* **TASK TO CARRY OUT**
Each record below should be given again exactly as it reads.

* **THE RECORDS**
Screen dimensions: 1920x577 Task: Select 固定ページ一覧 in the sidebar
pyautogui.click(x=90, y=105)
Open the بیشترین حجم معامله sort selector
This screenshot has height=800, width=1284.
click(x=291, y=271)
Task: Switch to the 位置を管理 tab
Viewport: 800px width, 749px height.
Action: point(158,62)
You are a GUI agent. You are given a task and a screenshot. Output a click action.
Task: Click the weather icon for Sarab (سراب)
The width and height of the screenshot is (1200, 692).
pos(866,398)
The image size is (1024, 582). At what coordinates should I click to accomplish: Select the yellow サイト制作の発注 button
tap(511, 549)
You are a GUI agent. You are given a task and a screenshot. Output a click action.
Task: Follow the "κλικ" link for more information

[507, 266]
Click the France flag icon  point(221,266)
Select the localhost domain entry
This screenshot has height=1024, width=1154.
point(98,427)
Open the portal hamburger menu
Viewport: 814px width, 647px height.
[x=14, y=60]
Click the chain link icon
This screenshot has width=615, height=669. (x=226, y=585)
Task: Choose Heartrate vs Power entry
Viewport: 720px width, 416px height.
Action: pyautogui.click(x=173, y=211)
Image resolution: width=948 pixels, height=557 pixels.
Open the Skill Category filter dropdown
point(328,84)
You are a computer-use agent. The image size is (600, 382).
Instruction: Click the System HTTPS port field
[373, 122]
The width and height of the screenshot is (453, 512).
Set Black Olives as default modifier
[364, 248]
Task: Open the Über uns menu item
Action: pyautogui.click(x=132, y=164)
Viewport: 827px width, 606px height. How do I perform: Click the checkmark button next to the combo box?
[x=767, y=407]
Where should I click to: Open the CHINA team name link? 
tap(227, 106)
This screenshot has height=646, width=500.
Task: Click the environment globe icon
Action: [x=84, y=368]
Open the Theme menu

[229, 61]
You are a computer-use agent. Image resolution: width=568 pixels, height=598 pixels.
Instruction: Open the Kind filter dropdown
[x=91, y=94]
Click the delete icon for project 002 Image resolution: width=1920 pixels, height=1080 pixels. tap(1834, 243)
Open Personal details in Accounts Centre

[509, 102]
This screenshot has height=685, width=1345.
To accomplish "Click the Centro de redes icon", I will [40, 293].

* **TASK RESULT**
Screen dimensions: 1920x577 Task: Select 固定ページ一覧 in the sidebar
pyautogui.click(x=90, y=105)
Open the بیشترین حجم معامله sort selector
This screenshot has height=800, width=1284.
click(x=291, y=271)
Task: Switch to the 位置を管理 tab
Viewport: 800px width, 749px height.
Action: point(158,62)
You are a GUI agent. You are given a task and a screenshot. Output a click action.
Task: Click the weather icon for Sarab (سراب)
The width and height of the screenshot is (1200, 692).
pos(866,398)
The image size is (1024, 582). At what coordinates should I click to accomplish: Select the yellow サイト制作の発注 button
tap(511, 549)
You are a GUI agent. You are given a task and a screenshot. Output a click action.
Task: Follow the "κλικ" link for more information

[507, 266]
Click the France flag icon  point(221,266)
Select the localhost domain entry
This screenshot has height=1024, width=1154.
point(98,427)
Open the portal hamburger menu
Viewport: 814px width, 647px height.
[x=14, y=60]
Click the chain link icon
This screenshot has width=615, height=669. (x=226, y=585)
Task: Choose Heartrate vs Power entry
Viewport: 720px width, 416px height.
Action: pyautogui.click(x=173, y=211)
Image resolution: width=948 pixels, height=557 pixels.
Open the Skill Category filter dropdown
point(328,84)
You are a computer-use agent. The image size is (600, 382).
Instruction: Click the System HTTPS port field
[373, 122]
The width and height of the screenshot is (453, 512).
Set Black Olives as default modifier
[364, 248]
Task: Open the Über uns menu item
Action: pyautogui.click(x=132, y=164)
Viewport: 827px width, 606px height. How do I perform: Click the checkmark button next to the combo box?
[x=767, y=407]
Where should I click to: Open the CHINA team name link? 
tap(227, 106)
This screenshot has height=646, width=500.
Task: Click the environment globe icon
Action: [x=84, y=368]
Open the Theme menu

[229, 61]
You are a computer-use agent. Image resolution: width=568 pixels, height=598 pixels.
Instruction: Open the Kind filter dropdown
[x=91, y=94]
Click the delete icon for project 002 Image resolution: width=1920 pixels, height=1080 pixels. tap(1834, 243)
Open Personal details in Accounts Centre

[509, 102]
This screenshot has height=685, width=1345.
To accomplish "Click the Centro de redes icon", I will [40, 293].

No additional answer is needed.